Congressman Anthony Weiner (D – New York), on the other hand, was way calmer than I expected him to be.
Popping the Question
As you may have guessed, Rachel is geeked for Election Night.
And you should be too, because the Question One referendum in Maine is going to be a nail-biter. If you have loved ones — or, hell, acquaintances — in Maine, make sure they get out there to vote.
Tell them you’ll keep talking about Joe Lieberman in a bikini until you do.
Rachel welcomed Maine’s Governor John Baldacci (D), who was against gay marriage only a couple of years ago, but has since had a change of heart.
Here’s what I’ve noticed: People who move from opposing gay marriage to favoring it tend to either realize that the issue directly affects someone they care about or, like Baldacci, they come to believe it’s about fairness and equal protection under the law.

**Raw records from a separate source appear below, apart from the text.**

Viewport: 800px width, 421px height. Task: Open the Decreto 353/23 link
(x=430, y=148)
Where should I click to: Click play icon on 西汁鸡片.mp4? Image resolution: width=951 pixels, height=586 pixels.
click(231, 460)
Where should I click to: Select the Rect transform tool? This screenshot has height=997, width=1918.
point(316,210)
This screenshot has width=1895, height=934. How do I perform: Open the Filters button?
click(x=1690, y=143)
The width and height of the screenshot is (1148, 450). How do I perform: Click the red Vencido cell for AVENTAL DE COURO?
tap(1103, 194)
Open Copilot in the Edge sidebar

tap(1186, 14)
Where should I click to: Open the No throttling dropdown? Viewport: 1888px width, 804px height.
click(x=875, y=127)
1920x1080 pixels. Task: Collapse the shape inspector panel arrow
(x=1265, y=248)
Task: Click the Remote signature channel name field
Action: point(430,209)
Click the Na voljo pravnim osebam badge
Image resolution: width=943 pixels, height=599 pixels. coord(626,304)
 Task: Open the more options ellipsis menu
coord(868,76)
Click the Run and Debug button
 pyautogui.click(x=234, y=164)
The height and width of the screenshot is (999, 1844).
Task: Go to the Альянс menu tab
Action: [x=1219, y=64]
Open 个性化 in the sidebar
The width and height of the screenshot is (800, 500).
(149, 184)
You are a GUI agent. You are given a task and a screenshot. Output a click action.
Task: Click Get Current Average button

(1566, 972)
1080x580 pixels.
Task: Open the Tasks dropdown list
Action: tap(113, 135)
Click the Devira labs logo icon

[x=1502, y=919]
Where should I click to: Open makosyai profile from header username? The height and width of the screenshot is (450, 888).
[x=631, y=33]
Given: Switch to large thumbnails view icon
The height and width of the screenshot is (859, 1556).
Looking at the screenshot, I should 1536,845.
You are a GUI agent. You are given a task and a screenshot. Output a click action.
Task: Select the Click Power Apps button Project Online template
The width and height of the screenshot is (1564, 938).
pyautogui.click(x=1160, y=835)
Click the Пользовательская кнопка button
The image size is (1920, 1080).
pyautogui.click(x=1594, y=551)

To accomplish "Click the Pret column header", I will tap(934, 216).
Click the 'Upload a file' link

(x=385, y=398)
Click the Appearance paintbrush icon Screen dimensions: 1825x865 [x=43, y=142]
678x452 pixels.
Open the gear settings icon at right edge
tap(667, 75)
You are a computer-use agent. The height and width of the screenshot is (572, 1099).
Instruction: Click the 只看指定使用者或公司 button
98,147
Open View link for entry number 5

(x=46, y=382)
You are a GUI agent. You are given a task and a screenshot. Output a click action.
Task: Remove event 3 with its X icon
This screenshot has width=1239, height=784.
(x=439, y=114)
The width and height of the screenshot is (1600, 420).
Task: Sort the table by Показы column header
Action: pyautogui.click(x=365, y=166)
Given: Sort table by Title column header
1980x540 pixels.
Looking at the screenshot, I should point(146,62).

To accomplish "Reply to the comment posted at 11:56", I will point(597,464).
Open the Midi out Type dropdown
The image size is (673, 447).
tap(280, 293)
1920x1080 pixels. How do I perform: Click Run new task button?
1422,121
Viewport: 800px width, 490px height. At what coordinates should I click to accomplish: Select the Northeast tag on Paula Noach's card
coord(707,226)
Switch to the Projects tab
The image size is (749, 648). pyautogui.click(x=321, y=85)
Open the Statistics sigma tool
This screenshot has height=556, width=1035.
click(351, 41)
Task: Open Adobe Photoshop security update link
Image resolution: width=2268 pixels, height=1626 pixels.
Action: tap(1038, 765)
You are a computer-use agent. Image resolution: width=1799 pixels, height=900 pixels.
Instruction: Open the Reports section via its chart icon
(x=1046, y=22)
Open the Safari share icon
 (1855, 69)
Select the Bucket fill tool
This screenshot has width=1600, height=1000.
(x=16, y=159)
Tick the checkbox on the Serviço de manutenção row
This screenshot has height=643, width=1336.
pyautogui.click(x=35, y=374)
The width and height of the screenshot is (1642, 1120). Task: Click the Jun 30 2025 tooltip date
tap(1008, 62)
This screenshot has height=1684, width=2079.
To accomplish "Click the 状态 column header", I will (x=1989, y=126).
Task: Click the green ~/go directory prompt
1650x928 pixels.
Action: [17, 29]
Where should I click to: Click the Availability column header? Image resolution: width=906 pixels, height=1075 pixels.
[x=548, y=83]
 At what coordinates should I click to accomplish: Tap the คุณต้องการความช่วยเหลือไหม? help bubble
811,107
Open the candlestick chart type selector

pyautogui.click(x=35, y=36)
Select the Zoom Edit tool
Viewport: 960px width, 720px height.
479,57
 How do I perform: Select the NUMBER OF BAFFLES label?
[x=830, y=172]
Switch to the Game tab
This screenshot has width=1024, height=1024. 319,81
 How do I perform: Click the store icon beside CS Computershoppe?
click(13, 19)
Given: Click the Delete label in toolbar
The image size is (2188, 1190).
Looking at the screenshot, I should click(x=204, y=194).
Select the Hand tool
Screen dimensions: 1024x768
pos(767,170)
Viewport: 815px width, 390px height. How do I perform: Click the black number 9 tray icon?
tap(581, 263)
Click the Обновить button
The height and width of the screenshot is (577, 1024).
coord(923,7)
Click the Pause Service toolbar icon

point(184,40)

People who stick to opposing gay marriage tend to cite Jesus, and when you point out that he didn’t actually say much about that, they become intensely interested in a single verse of Leviticus.
It’s kind of like saying we should change our nation’s drug laws because of the Eleusinian Mysteries.
Good luck, Maine! And remember that if you don’t live there, you can still jump on a phone bank.
Rachel took another look at Congressman Steve Buyer’s (R – Indiana) Frontier Foundation, a scholarship fund with such amazingly high standards that it has never actually seen fit to award one.
Buyer, however, has been tirelessly subjecting himself to golfing fundraisers in beautiful locations in the hopes that one day some student will be diligent enough to qualify for the more than $800,000 the foundation has raised.
In other news of the Buyer family’s civic-minded selflessness, Buyer’s son Ryan sits on the board of the Frontier Foundation when he’s not busy at his job at PhRMA, a drug industry trade group.
PhRMA has donated extensively to the Frontier Foundation, and you could have knocked them over with a feather when they realized that Representative Buyer sits on the House Energy and Commerce Subcommittee on Health, which regulates the pharmaceutical industry.
Truly, they had no idea. Small world, eh?
Rachel also noted that according to President Obama’s former campaign manager David Plouffe, Evan Bayh was once a strong contender to get the Vice Presidential nod.
That story really gave me pause. Not because Obama was considering such an obstructionist conservadem, but because I couldn’t decide in which position Bayh would be more irritating.
Are you ready for some comical, transparent lying to Congress? You’re in luck.
In their zeal to keep the world safe for coal dust, Bonner & Associates stole some letterhead and forged missives to three members of Congress before a critical climate change vote.
Or rather, a “temporary employee” did. Right before he jammed the copier and took two packets of breakroom tea home for personal rather than office use. He just couldn’t be stopped!
Nor could Bonner & Associates bring themselves to tell the Representatives they’d sent the letters to after they discovered what the naughty temp had done.
I guess another temp was running the phones that day.